A principios del siglo XVI Tomás Moro imaginaba una comunidad ficticia que vivía en una isla llamada Utopía. Además de inaugurar un género literario en el que desde entonces  hemos soñado con el funcionamiento de Estados ideales alternativos a los que encontramos en la realidad, también trajo su reverso: las distopías, que son esos mismos sueños cuando se tornan pesadillas. Posibles mundos alternativos en los que no nos gustaría estar. Inquietantes o directamente brutales. Donde leve o salvajemente las sociedades humanas han perdido alguna de las cosas que las convierte en tales.

Hace poco más de una década, el nieto de Milton Friedman, uno de los economistas padre e ideólogo del neoliberalismo cuyas consecuencias de desigualdad e injusticia social vivimos en carne propia, fundaba el Instituto Seasteading con financiación de Peter Thiel, cofundador de PayPal junto a Elon Musk, ya saben, el de la carrera espacial privada y Tesla. Y ¿a qué se dedica el nieto de Friedman en Seasteading? Pues nada más y nada menos que a la creación de islas artificiales en aguas internacionales con el fin de evadir cualquier código legal e impositivo. Lo explico un poco más porque es mucho más surrealista de lo que suena.

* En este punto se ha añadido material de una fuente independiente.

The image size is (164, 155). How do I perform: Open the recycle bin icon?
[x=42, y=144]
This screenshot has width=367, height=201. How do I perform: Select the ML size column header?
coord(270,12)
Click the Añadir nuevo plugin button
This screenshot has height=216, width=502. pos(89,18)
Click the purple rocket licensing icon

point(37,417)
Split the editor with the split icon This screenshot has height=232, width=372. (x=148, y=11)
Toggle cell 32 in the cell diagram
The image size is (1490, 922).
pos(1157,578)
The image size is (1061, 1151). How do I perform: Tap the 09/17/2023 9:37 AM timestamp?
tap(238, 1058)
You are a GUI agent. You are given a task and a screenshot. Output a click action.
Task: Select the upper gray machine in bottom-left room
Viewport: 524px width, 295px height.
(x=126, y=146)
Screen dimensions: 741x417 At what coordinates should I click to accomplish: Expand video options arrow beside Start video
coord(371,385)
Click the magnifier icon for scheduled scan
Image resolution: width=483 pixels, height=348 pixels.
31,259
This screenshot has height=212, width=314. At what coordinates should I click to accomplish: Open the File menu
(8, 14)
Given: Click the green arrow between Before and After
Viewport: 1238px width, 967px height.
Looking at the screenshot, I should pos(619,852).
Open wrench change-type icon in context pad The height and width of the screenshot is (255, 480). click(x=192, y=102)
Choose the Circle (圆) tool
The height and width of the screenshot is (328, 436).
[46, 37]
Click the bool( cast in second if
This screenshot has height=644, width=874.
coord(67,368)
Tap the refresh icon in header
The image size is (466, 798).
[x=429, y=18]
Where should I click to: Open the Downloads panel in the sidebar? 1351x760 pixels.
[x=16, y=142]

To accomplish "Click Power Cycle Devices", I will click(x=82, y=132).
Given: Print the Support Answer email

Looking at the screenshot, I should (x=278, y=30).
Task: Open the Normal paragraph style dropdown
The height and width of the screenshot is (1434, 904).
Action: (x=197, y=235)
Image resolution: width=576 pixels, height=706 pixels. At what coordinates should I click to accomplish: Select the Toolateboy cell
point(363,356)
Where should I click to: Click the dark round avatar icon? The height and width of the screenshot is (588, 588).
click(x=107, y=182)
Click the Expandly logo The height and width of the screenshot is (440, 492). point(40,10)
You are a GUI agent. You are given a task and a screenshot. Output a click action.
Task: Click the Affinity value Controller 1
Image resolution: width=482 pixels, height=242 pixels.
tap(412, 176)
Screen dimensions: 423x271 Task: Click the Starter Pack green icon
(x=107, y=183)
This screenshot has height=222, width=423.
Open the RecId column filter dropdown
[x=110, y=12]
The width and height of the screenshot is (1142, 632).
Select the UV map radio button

El señor Friedman, criado en las ideas de su abuelo donde el sacrosanto mercado es la mejor guía para regir la vida de las personas, estima que los ciudadanos sufren no por las diferencias sociales y las desigualdades, sino por la falta de competencia entre las naciones, porque cambiarse de Estado debería ser tan fácil como cambiar de operadora de telefonía. Así que el objetivo es la creación de un archipiélago de países donde los gobiernos competirían por los habitantes. Así, según sus creencias ultraliberales, el Estado más ineficaz podría desaparecer porque nadie querría vivir en él. Y este sería el sencillo secreto para según sus promotores “ofrecer un nuevo orden social más justo, inclusivo y productivo”.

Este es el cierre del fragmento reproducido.